### The task
Print each entry word for word.
The records START
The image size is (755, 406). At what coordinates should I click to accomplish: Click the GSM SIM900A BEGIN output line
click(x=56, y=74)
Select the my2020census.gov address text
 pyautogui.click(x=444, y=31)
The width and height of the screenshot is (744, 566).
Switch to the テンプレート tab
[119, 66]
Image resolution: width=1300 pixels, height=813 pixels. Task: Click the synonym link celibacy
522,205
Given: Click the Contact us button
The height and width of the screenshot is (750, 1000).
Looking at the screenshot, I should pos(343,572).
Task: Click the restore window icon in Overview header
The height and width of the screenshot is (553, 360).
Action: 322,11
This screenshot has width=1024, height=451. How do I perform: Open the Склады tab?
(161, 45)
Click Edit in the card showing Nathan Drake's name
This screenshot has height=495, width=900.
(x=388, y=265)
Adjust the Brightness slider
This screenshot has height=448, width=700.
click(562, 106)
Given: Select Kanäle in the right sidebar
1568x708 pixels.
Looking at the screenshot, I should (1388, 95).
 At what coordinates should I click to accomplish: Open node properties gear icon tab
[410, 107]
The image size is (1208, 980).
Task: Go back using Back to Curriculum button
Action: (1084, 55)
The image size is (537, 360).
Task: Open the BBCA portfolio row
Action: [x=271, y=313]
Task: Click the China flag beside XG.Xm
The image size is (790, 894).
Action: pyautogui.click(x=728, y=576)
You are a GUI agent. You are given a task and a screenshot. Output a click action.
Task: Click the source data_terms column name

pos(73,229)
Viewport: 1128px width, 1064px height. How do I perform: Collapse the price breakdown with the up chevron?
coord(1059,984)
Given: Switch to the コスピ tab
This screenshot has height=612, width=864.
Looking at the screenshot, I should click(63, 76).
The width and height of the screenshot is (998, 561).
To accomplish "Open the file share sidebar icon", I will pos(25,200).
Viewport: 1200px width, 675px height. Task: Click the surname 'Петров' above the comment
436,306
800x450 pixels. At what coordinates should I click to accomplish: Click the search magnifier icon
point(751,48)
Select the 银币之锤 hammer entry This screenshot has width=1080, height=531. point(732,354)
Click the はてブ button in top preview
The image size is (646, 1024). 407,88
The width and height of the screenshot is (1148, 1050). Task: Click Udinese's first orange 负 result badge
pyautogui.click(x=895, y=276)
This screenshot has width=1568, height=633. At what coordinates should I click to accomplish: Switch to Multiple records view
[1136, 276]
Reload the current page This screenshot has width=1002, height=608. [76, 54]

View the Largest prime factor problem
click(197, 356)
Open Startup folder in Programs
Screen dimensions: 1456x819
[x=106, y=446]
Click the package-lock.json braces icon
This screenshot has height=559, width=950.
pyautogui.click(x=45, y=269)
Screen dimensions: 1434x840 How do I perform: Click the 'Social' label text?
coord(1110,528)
The records END
### Answer area
The image size is (755, 406). At what coordinates should I click to accomplish: Click the GSM SIM900A BEGIN output line
click(x=56, y=74)
Select the my2020census.gov address text
 pyautogui.click(x=444, y=31)
The width and height of the screenshot is (744, 566).
Switch to the テンプレート tab
[119, 66]
Image resolution: width=1300 pixels, height=813 pixels. Task: Click the synonym link celibacy
522,205
Given: Click the Contact us button
The height and width of the screenshot is (750, 1000).
Looking at the screenshot, I should pos(343,572).
Task: Click the restore window icon in Overview header
The height and width of the screenshot is (553, 360).
Action: 322,11
This screenshot has width=1024, height=451. How do I perform: Open the Склады tab?
(161, 45)
Click Edit in the card showing Nathan Drake's name
This screenshot has height=495, width=900.
(x=388, y=265)
Adjust the Brightness slider
This screenshot has height=448, width=700.
click(562, 106)
Given: Select Kanäle in the right sidebar
1568x708 pixels.
Looking at the screenshot, I should (1388, 95).
 At what coordinates should I click to accomplish: Open node properties gear icon tab
[410, 107]
The image size is (1208, 980).
Task: Go back using Back to Curriculum button
Action: (1084, 55)
The image size is (537, 360).
Task: Open the BBCA portfolio row
Action: [x=271, y=313]
Task: Click the China flag beside XG.Xm
The image size is (790, 894).
Action: pyautogui.click(x=728, y=576)
You are a GUI agent. You are given a task and a screenshot. Output a click action.
Task: Click the source data_terms column name

pos(73,229)
Viewport: 1128px width, 1064px height. How do I perform: Collapse the price breakdown with the up chevron?
coord(1059,984)
Given: Switch to the コスピ tab
This screenshot has height=612, width=864.
Looking at the screenshot, I should click(63, 76).
The width and height of the screenshot is (998, 561).
To accomplish "Open the file share sidebar icon", I will pos(25,200).
Viewport: 1200px width, 675px height. Task: Click the surname 'Петров' above the comment
436,306
800x450 pixels. At what coordinates should I click to accomplish: Click the search magnifier icon
point(751,48)
Select the 银币之锤 hammer entry This screenshot has width=1080, height=531. point(732,354)
Click the はてブ button in top preview
The image size is (646, 1024). 407,88
The width and height of the screenshot is (1148, 1050). Task: Click Udinese's first orange 负 result badge
pyautogui.click(x=895, y=276)
This screenshot has width=1568, height=633. At what coordinates should I click to accomplish: Switch to Multiple records view
[1136, 276]
Reload the current page This screenshot has width=1002, height=608. [76, 54]

View the Largest prime factor problem
click(197, 356)
Open Startup folder in Programs
Screen dimensions: 1456x819
[x=106, y=446]
Click the package-lock.json braces icon
This screenshot has height=559, width=950.
pyautogui.click(x=45, y=269)
Screen dimensions: 1434x840 How do I perform: Click the 'Social' label text?
coord(1110,528)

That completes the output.